Task: Check the listing below for lines with the word "Create" and say how many there are, with nothing but the number.

Supplied material:

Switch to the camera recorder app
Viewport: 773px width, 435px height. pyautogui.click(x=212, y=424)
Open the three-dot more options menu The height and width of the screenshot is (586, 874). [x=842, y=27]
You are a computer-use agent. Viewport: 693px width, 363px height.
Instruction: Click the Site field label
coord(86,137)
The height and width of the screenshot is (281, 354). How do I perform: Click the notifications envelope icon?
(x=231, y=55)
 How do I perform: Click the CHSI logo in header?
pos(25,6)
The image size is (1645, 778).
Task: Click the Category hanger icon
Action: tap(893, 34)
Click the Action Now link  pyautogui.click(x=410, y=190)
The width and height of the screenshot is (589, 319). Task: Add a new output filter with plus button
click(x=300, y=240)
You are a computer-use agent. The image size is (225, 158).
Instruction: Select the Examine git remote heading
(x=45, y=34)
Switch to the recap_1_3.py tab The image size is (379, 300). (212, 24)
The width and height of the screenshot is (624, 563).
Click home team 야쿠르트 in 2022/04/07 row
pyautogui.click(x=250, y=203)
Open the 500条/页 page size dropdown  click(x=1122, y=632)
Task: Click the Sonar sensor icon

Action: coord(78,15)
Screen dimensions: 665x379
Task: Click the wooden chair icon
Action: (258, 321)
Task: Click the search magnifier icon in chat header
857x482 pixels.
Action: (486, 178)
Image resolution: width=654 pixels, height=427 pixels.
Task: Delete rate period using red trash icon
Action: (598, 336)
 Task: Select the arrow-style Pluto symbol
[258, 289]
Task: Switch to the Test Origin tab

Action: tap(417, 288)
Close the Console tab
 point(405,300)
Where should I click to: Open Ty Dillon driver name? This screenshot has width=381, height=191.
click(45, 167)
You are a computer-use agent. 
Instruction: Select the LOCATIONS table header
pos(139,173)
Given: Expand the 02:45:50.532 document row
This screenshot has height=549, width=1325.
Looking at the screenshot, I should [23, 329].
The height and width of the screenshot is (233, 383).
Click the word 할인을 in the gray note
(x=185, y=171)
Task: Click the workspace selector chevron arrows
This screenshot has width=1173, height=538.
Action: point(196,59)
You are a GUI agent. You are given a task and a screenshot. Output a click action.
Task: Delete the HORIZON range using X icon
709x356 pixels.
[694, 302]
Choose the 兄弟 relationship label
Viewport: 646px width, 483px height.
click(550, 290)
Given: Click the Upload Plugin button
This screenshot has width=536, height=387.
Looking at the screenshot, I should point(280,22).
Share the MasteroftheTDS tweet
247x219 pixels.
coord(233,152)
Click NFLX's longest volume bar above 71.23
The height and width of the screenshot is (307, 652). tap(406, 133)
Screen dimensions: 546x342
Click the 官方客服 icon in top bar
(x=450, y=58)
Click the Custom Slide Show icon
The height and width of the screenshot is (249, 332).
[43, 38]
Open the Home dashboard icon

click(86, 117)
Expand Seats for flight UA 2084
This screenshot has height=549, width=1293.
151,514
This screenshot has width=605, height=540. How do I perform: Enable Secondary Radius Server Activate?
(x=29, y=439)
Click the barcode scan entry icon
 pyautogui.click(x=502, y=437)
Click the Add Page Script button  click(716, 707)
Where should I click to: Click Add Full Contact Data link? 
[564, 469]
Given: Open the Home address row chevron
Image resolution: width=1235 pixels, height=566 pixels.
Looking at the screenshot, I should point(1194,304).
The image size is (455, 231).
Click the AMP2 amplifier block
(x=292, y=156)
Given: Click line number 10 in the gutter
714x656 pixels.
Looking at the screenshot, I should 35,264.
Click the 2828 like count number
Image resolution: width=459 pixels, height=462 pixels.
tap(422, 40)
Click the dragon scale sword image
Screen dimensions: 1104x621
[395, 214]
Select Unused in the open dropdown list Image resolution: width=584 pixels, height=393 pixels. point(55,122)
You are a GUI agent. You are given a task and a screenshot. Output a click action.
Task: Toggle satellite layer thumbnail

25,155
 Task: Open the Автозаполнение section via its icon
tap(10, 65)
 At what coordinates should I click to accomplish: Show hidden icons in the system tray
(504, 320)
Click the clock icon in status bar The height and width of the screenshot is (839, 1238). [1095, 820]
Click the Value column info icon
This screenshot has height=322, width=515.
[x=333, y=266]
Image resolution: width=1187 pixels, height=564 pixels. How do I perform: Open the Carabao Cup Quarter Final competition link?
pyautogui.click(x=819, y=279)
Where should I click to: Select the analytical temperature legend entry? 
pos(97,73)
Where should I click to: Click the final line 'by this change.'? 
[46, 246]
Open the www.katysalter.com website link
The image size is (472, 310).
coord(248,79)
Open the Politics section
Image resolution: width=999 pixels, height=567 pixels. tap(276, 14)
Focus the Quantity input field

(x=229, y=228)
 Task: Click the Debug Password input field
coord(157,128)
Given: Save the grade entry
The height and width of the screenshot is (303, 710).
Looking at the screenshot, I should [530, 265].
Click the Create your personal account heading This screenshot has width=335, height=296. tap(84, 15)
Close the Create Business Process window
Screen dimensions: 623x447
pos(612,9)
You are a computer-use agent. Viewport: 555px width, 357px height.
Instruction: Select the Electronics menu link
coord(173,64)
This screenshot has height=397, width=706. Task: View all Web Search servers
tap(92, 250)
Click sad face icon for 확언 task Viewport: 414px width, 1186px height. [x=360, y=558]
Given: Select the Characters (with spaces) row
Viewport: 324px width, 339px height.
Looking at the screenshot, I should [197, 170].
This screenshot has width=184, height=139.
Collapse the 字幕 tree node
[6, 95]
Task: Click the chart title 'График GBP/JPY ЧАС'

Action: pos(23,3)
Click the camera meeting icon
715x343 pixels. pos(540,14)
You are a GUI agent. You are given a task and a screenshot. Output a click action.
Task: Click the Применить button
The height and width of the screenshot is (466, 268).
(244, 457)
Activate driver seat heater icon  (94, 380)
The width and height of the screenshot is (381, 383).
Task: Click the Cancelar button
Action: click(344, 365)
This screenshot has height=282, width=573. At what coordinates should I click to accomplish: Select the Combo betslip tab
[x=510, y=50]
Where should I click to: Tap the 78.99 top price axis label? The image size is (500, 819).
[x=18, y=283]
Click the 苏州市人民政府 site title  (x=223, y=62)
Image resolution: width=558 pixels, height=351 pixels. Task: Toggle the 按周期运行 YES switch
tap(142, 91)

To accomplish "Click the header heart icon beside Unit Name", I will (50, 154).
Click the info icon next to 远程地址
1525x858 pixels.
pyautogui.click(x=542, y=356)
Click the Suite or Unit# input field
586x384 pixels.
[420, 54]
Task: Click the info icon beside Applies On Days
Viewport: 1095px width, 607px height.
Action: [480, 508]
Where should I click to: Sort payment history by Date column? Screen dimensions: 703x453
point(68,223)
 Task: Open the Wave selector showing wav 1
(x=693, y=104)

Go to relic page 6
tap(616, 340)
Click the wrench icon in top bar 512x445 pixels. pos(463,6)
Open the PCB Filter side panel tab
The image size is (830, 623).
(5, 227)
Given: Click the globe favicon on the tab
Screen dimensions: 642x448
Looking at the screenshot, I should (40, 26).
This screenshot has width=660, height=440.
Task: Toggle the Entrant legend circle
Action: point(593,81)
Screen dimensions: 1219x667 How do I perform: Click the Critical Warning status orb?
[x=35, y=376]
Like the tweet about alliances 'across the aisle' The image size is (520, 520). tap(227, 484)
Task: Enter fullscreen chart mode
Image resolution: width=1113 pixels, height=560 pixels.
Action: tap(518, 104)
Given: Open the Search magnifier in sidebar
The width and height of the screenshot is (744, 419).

Solution to this exercise: 2